Copy every line of the data exactly, leaving nothing out.

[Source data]
========================================

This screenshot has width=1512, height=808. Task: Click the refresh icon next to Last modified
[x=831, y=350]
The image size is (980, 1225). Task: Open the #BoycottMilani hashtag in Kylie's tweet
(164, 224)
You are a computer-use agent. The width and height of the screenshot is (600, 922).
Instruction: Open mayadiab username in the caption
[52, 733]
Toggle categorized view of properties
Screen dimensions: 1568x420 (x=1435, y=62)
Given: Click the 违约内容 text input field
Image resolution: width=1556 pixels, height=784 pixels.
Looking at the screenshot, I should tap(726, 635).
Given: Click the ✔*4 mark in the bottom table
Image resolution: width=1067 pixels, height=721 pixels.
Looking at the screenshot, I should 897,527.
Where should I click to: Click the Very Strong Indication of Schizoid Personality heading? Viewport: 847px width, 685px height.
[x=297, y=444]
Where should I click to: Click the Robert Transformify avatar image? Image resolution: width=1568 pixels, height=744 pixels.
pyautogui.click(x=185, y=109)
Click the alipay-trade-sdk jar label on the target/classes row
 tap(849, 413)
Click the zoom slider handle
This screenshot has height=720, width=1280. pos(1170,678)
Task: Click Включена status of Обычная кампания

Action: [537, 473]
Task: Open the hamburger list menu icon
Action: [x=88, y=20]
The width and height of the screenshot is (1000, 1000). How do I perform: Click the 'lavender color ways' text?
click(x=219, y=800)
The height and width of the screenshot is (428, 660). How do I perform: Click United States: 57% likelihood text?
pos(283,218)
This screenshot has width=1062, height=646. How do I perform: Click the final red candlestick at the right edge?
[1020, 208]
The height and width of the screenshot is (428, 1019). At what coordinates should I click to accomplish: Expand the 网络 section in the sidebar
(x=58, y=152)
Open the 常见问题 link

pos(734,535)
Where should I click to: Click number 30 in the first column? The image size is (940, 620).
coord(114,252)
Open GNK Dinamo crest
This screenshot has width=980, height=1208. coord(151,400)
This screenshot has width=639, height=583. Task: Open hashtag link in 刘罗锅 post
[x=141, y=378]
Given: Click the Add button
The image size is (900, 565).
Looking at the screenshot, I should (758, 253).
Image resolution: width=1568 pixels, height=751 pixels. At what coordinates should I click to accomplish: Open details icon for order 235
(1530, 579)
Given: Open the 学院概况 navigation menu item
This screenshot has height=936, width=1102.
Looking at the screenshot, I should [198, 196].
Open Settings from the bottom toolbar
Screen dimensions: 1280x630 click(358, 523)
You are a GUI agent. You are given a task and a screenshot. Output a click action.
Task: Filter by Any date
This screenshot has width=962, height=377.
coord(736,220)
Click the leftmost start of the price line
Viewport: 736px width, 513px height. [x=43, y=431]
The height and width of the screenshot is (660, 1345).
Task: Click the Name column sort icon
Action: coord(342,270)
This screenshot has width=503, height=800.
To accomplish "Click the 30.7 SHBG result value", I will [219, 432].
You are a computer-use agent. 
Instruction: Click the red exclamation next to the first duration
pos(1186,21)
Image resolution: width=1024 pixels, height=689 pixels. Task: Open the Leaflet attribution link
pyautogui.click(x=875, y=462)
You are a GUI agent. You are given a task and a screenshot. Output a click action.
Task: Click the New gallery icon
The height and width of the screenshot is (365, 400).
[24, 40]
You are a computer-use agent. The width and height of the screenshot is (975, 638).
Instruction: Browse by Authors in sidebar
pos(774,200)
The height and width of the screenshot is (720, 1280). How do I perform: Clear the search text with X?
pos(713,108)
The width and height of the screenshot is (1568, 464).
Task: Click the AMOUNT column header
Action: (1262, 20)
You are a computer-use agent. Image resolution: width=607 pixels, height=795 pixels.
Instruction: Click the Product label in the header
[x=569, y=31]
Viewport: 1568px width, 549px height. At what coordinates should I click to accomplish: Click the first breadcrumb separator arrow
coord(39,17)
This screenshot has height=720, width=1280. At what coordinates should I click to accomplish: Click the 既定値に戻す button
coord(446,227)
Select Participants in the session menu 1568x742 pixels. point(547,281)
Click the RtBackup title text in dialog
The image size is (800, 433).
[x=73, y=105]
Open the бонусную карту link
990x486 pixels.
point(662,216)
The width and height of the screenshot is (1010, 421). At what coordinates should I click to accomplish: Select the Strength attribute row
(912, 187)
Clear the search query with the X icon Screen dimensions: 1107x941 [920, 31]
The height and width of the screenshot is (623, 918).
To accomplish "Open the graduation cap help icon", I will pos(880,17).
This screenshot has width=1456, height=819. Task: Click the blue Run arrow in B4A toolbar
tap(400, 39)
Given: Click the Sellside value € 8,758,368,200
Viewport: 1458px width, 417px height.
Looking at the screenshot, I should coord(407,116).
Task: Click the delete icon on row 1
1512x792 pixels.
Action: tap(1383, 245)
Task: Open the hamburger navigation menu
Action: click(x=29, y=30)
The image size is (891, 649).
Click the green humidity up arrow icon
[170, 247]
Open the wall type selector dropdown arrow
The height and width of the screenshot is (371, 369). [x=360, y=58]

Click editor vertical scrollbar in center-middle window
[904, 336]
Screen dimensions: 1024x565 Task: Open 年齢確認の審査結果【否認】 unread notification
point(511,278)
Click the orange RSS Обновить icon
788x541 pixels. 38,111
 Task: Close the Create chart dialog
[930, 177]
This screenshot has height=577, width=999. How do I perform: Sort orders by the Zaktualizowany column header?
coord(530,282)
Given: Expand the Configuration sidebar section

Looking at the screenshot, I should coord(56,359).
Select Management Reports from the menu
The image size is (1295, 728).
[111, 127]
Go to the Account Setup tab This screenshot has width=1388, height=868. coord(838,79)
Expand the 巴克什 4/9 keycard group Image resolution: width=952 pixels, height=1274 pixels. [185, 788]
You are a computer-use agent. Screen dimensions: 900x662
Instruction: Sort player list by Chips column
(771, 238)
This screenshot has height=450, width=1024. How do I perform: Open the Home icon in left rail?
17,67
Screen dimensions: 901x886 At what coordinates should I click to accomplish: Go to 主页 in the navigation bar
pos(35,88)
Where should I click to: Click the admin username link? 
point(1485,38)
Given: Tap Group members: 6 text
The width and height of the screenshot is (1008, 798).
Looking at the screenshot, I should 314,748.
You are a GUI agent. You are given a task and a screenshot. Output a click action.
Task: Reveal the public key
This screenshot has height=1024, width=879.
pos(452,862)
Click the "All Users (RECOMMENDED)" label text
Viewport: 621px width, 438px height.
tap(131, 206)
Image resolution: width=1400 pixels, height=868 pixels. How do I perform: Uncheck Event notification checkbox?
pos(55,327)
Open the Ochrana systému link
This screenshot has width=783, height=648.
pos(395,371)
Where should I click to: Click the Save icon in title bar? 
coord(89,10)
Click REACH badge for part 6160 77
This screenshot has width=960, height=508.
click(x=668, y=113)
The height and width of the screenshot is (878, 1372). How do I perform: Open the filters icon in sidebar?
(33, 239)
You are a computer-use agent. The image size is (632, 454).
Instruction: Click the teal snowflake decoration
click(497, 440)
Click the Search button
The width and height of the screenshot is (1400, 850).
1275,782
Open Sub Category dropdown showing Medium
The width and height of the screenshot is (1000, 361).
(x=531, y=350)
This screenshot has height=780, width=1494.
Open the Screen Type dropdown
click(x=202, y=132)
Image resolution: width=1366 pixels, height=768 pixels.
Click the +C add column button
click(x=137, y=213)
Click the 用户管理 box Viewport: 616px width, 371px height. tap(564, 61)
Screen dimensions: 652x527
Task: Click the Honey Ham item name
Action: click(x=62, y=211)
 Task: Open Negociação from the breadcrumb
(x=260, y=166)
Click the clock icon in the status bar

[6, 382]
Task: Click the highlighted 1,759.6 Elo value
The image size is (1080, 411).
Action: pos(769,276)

========================================

Result of this task:
This screenshot has width=1512, height=808. Task: Click the refresh icon next to Last modified
[x=831, y=350]
The image size is (980, 1225). Task: Open the #BoycottMilani hashtag in Kylie's tweet
(164, 224)
You are a computer-use agent. The width and height of the screenshot is (600, 922).
Instruction: Open mayadiab username in the caption
[52, 733]
Toggle categorized view of properties
Screen dimensions: 1568x420 (x=1435, y=62)
Given: Click the 违约内容 text input field
Image resolution: width=1556 pixels, height=784 pixels.
Looking at the screenshot, I should tap(726, 635).
Given: Click the ✔*4 mark in the bottom table
Image resolution: width=1067 pixels, height=721 pixels.
Looking at the screenshot, I should 897,527.
Where should I click to: Click the Very Strong Indication of Schizoid Personality heading? Viewport: 847px width, 685px height.
[x=297, y=444]
Where should I click to: Click the Robert Transformify avatar image? Image resolution: width=1568 pixels, height=744 pixels.
pyautogui.click(x=185, y=109)
Click the alipay-trade-sdk jar label on the target/classes row
 tap(849, 413)
Click the zoom slider handle
This screenshot has height=720, width=1280. pos(1170,678)
Task: Click Включена status of Обычная кампания

Action: [537, 473]
Task: Open the hamburger list menu icon
Action: [x=88, y=20]
The width and height of the screenshot is (1000, 1000). How do I perform: Click the 'lavender color ways' text?
click(x=219, y=800)
The height and width of the screenshot is (428, 660). How do I perform: Click United States: 57% likelihood text?
pos(283,218)
This screenshot has width=1062, height=646. How do I perform: Click the final red candlestick at the right edge?
[1020, 208]
The height and width of the screenshot is (428, 1019). At what coordinates should I click to accomplish: Expand the 网络 section in the sidebar
(x=58, y=152)
Open the 常见问题 link

pos(734,535)
Where should I click to: Click number 30 in the first column? The image size is (940, 620).
coord(114,252)
Open GNK Dinamo crest
This screenshot has width=980, height=1208. coord(151,400)
This screenshot has width=639, height=583. Task: Open hashtag link in 刘罗锅 post
[x=141, y=378]
Given: Click the Add button
The image size is (900, 565).
Looking at the screenshot, I should (758, 253).
Image resolution: width=1568 pixels, height=751 pixels. At what coordinates should I click to accomplish: Open details icon for order 235
(1530, 579)
Given: Open the 学院概况 navigation menu item
This screenshot has height=936, width=1102.
Looking at the screenshot, I should [198, 196].
Open Settings from the bottom toolbar
Screen dimensions: 1280x630 click(358, 523)
You are a GUI agent. You are given a task and a screenshot. Output a click action.
Task: Filter by Any date
This screenshot has width=962, height=377.
coord(736,220)
Click the leftmost start of the price line
Viewport: 736px width, 513px height. [x=43, y=431]
The height and width of the screenshot is (660, 1345).
Task: Click the Name column sort icon
Action: coord(342,270)
This screenshot has width=503, height=800.
To accomplish "Click the 30.7 SHBG result value", I will [219, 432].
You are a computer-use agent. 
Instruction: Click the red exclamation next to the first duration
pos(1186,21)
Image resolution: width=1024 pixels, height=689 pixels. Task: Open the Leaflet attribution link
pyautogui.click(x=875, y=462)
You are a GUI agent. You are given a task and a screenshot. Output a click action.
Task: Click the New gallery icon
The height and width of the screenshot is (365, 400).
[24, 40]
You are a computer-use agent. The width and height of the screenshot is (975, 638).
Instruction: Browse by Authors in sidebar
pos(774,200)
The height and width of the screenshot is (720, 1280). How do I perform: Clear the search text with X?
pos(713,108)
The width and height of the screenshot is (1568, 464).
Task: Click the AMOUNT column header
Action: (1262, 20)
You are a computer-use agent. Image resolution: width=607 pixels, height=795 pixels.
Instruction: Click the Product label in the header
[x=569, y=31]
Viewport: 1568px width, 549px height. At what coordinates should I click to accomplish: Click the first breadcrumb separator arrow
coord(39,17)
This screenshot has height=720, width=1280. At what coordinates should I click to accomplish: Click the 既定値に戻す button
coord(446,227)
Select Participants in the session menu 1568x742 pixels. point(547,281)
Click the RtBackup title text in dialog
The image size is (800, 433).
[x=73, y=105]
Open the бонусную карту link
990x486 pixels.
point(662,216)
The width and height of the screenshot is (1010, 421). At what coordinates should I click to accomplish: Select the Strength attribute row
(912, 187)
Clear the search query with the X icon Screen dimensions: 1107x941 [920, 31]
The height and width of the screenshot is (623, 918).
To accomplish "Open the graduation cap help icon", I will pos(880,17).
This screenshot has width=1456, height=819. Task: Click the blue Run arrow in B4A toolbar
tap(400, 39)
Given: Click the Sellside value € 8,758,368,200
Viewport: 1458px width, 417px height.
Looking at the screenshot, I should coord(407,116).
Task: Click the delete icon on row 1
1512x792 pixels.
Action: tap(1383, 245)
Task: Open the hamburger navigation menu
Action: click(x=29, y=30)
The image size is (891, 649).
Click the green humidity up arrow icon
[170, 247]
Open the wall type selector dropdown arrow
The height and width of the screenshot is (371, 369). [x=360, y=58]

Click editor vertical scrollbar in center-middle window
[904, 336]
Screen dimensions: 1024x565 Task: Open 年齢確認の審査結果【否認】 unread notification
point(511,278)
Click the orange RSS Обновить icon
788x541 pixels. 38,111
 Task: Close the Create chart dialog
[930, 177]
This screenshot has height=577, width=999. How do I perform: Sort orders by the Zaktualizowany column header?
coord(530,282)
Given: Expand the Configuration sidebar section

Looking at the screenshot, I should coord(56,359).
Select Management Reports from the menu
The image size is (1295, 728).
[111, 127]
Go to the Account Setup tab This screenshot has width=1388, height=868. coord(838,79)
Expand the 巴克什 4/9 keycard group Image resolution: width=952 pixels, height=1274 pixels. [185, 788]
You are a computer-use agent. Screen dimensions: 900x662
Instruction: Sort player list by Chips column
(771, 238)
This screenshot has height=450, width=1024. How do I perform: Open the Home icon in left rail?
17,67
Screen dimensions: 901x886 At what coordinates should I click to accomplish: Go to 主页 in the navigation bar
pos(35,88)
Where should I click to: Click the admin username link? 
point(1485,38)
Given: Tap Group members: 6 text
The width and height of the screenshot is (1008, 798).
Looking at the screenshot, I should 314,748.
You are a GUI agent. You are given a task and a screenshot. Output a click action.
Task: Reveal the public key
This screenshot has height=1024, width=879.
pos(452,862)
Click the "All Users (RECOMMENDED)" label text
Viewport: 621px width, 438px height.
tap(131, 206)
Image resolution: width=1400 pixels, height=868 pixels. How do I perform: Uncheck Event notification checkbox?
pos(55,327)
Open the Ochrana systému link
This screenshot has width=783, height=648.
pos(395,371)
Where should I click to: Click the Save icon in title bar? 
coord(89,10)
Click REACH badge for part 6160 77
This screenshot has width=960, height=508.
click(x=668, y=113)
The height and width of the screenshot is (878, 1372). How do I perform: Open the filters icon in sidebar?
(33, 239)
You are a computer-use agent. The image size is (632, 454).
Instruction: Click the teal snowflake decoration
click(497, 440)
Click the Search button
The width and height of the screenshot is (1400, 850).
1275,782
Open Sub Category dropdown showing Medium
The width and height of the screenshot is (1000, 361).
(x=531, y=350)
This screenshot has height=780, width=1494.
Open the Screen Type dropdown
click(x=202, y=132)
Image resolution: width=1366 pixels, height=768 pixels.
Click the +C add column button
click(x=137, y=213)
Click the 用户管理 box Viewport: 616px width, 371px height. tap(564, 61)
Screen dimensions: 652x527
Task: Click the Honey Ham item name
Action: click(x=62, y=211)
 Task: Open Negociação from the breadcrumb
(x=260, y=166)
Click the clock icon in the status bar

[6, 382]
Task: Click the highlighted 1,759.6 Elo value
The image size is (1080, 411).
Action: pos(769,276)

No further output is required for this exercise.